AlanCui
AlanCui

Reputation: 157

How is the time-based process management implemented

Excuse me, how is the time-based process management implemented?

How does the cpu switch from the kernel function to the process? How does the cpu switch back?

For example, when the time slice is exhausted, how does the cpu force the conversion back to the kernel function? In the program, there is no switch function compiled, is it an interrupt?
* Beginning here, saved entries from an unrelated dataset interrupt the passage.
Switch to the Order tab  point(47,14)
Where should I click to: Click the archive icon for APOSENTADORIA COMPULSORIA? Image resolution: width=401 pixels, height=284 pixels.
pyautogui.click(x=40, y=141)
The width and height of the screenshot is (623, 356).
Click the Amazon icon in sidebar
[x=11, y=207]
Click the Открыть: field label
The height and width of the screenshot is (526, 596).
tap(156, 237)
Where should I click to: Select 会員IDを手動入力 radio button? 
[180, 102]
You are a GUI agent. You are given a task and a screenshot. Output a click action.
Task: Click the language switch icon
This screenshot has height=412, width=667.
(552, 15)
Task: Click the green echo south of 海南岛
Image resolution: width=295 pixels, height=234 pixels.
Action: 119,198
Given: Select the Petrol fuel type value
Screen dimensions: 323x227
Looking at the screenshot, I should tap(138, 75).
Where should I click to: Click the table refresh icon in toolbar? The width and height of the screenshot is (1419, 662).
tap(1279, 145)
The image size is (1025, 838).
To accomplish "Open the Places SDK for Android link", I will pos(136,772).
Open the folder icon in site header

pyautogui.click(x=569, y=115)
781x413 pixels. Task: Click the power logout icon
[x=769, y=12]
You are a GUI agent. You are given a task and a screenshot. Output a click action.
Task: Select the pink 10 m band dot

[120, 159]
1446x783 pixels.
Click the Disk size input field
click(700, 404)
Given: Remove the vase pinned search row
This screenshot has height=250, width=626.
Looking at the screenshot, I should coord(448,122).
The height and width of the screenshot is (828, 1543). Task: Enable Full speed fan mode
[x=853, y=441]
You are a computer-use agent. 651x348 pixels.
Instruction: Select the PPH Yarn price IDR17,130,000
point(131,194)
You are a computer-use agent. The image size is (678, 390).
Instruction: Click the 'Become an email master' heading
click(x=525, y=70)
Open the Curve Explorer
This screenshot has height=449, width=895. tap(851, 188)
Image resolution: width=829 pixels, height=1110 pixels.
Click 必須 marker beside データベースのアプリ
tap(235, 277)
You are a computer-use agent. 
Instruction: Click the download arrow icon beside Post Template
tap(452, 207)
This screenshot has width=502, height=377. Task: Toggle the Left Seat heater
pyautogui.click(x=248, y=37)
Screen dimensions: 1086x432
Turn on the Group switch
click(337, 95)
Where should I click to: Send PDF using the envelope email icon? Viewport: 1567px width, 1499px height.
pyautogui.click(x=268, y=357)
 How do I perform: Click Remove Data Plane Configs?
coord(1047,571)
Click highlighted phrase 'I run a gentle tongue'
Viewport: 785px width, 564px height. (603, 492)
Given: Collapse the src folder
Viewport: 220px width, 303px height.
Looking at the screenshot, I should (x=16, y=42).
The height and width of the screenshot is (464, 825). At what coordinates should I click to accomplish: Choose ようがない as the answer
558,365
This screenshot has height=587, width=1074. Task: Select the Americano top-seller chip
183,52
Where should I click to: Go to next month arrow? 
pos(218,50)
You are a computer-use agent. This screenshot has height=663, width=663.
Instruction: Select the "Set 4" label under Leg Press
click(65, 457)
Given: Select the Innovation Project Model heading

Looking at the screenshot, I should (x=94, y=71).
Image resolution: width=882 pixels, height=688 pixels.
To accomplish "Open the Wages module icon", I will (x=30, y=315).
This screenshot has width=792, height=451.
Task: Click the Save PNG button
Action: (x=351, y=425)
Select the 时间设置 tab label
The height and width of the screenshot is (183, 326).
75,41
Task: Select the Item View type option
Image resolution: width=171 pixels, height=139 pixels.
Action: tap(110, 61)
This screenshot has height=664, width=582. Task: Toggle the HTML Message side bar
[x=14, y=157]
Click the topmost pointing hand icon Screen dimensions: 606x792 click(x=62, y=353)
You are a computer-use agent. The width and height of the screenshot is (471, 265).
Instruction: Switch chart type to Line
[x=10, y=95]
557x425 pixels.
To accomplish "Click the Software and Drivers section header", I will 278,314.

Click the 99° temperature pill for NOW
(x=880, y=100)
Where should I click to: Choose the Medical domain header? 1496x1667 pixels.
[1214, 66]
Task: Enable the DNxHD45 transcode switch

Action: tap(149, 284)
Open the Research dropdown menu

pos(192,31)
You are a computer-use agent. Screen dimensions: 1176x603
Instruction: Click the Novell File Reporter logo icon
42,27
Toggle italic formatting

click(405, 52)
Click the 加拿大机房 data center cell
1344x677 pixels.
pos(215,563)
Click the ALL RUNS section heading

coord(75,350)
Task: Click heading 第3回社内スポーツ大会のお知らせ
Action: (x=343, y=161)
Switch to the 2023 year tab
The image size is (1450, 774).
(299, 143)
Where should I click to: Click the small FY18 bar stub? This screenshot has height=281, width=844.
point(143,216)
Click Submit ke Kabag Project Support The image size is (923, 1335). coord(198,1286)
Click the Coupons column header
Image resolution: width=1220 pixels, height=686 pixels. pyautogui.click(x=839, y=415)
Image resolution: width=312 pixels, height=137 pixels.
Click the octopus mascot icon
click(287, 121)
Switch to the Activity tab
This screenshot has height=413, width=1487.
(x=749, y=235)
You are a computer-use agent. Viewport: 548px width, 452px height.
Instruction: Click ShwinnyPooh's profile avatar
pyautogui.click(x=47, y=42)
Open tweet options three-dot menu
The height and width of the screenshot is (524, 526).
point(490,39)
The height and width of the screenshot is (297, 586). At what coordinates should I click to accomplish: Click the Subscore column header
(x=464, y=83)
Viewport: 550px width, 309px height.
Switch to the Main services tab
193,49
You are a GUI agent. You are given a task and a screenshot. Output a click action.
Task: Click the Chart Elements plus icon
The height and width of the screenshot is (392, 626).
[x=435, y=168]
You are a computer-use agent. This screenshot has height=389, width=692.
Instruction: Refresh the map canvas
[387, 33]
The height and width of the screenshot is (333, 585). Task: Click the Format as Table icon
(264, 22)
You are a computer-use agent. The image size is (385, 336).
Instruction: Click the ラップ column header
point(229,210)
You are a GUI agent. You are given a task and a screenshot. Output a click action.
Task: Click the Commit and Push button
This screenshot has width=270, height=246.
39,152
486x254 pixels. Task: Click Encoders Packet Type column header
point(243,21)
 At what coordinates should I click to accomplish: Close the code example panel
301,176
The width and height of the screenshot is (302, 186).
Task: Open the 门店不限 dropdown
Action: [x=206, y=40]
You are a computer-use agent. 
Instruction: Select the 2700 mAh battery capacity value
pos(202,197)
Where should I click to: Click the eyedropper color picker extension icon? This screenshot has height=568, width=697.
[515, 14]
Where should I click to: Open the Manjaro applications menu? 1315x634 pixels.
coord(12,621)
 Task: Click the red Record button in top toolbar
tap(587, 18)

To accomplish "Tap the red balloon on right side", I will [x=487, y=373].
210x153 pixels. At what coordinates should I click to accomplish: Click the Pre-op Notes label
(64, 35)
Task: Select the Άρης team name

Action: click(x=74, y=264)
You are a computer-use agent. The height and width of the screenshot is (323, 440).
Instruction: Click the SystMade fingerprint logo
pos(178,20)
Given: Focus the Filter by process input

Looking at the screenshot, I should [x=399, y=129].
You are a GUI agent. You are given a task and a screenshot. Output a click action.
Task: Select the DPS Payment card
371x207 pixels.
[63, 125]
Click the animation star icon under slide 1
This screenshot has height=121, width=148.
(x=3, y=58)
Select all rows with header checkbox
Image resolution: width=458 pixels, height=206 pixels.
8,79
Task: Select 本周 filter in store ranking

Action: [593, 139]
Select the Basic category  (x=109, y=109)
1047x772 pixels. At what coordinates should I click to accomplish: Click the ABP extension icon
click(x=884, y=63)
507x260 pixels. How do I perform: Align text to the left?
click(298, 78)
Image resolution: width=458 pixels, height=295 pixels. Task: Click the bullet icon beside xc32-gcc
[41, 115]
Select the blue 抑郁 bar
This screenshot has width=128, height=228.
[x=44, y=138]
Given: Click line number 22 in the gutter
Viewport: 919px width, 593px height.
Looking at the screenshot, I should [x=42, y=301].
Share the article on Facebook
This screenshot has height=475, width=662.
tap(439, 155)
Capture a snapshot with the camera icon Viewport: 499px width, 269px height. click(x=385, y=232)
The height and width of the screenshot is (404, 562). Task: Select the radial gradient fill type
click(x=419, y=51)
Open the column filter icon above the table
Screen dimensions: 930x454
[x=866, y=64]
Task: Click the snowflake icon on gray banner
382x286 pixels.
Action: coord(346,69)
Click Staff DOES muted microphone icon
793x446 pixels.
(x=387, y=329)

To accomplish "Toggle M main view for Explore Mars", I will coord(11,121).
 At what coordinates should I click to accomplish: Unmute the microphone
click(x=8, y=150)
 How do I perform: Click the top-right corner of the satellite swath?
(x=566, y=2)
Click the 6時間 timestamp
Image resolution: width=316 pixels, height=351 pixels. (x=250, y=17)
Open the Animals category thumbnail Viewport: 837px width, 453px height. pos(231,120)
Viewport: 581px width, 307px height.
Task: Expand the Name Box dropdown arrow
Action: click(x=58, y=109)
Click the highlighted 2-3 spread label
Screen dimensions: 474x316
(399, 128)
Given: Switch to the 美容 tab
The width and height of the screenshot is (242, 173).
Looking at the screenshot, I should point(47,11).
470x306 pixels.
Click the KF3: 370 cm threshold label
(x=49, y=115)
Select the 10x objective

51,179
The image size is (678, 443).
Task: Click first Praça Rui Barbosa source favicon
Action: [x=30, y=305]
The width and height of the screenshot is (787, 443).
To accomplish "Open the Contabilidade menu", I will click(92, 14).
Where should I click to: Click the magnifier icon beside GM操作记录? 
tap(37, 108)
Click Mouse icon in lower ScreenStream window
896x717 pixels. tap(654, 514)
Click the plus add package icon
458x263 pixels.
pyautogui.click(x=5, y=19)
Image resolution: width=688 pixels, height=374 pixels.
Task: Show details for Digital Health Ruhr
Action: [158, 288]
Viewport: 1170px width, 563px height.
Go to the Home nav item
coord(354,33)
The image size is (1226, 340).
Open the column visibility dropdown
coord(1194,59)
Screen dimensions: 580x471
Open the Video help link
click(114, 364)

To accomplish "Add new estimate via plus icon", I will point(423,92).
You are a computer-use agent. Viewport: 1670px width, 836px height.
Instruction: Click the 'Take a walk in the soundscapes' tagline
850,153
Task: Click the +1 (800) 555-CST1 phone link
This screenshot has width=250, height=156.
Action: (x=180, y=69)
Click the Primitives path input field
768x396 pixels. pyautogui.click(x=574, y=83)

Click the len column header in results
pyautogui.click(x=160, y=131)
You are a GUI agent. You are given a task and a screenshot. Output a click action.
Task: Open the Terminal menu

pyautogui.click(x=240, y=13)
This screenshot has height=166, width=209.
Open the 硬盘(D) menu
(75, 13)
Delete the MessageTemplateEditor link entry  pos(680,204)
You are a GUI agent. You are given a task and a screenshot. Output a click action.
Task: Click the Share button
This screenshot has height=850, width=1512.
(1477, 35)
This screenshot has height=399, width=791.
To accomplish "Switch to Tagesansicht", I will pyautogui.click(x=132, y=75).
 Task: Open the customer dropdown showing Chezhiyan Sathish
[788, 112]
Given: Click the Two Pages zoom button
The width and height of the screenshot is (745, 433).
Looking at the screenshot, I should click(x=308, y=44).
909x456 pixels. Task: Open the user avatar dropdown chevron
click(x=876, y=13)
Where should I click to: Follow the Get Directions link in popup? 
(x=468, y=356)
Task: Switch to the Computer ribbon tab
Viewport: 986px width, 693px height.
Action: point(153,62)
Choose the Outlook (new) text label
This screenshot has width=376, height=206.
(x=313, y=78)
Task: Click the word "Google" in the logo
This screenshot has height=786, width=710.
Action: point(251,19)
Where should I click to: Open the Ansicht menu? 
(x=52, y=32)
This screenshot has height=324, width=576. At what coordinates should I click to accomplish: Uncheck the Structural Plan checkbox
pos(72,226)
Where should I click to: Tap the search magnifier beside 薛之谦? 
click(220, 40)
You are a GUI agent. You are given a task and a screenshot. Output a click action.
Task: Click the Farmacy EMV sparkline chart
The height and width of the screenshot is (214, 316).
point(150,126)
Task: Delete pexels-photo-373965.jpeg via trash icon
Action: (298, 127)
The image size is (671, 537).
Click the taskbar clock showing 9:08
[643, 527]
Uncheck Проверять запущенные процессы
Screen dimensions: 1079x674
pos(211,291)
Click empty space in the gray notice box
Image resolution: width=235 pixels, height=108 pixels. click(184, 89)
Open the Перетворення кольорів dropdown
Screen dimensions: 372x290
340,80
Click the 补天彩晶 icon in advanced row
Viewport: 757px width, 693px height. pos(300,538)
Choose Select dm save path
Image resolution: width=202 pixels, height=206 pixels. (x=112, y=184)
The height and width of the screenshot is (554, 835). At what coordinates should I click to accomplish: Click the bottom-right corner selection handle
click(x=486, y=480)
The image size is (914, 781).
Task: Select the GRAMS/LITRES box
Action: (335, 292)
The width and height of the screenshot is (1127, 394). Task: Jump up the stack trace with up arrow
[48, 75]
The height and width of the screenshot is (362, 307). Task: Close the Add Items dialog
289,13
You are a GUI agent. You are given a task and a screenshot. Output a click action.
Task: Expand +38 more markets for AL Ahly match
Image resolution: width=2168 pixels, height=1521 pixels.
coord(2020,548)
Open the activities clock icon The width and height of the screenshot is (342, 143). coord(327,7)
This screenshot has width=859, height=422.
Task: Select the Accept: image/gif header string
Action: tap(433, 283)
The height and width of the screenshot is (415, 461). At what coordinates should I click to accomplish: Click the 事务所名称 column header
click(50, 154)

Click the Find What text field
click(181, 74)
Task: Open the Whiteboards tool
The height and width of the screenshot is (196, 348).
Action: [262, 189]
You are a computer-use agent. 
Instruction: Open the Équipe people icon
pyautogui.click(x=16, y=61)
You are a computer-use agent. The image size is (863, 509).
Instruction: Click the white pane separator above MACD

I don't quite understand, please answer me if you can

Upvotes: 1

Views: 145

Answers (2)

Erik Eidt
Erik Eidt

Reputation: 26656

Typically, at an interrupt of any kind, some portion of the currently running process' CPU state is saved (into memory).  Some amount of this saving is necessary even to run fairly restricted assembly code, and another portion enables some more normal, maybe C code, to run, possibly part of the device driver stack.  Once the interrupt is serviced, that portion of the process' CPU state is restored and the interrupted process can resume, unaware of the interruption.

During certain interrupts, the OS scheduler may choose to resume a different process from the one interrupted, and if it does, then all the rest of the interrupted process' CPU state is saved, while the process to resume's state is restored into the CPU.  Much of this is done with normal CPU instructions such as write (and read) register to (from) memory.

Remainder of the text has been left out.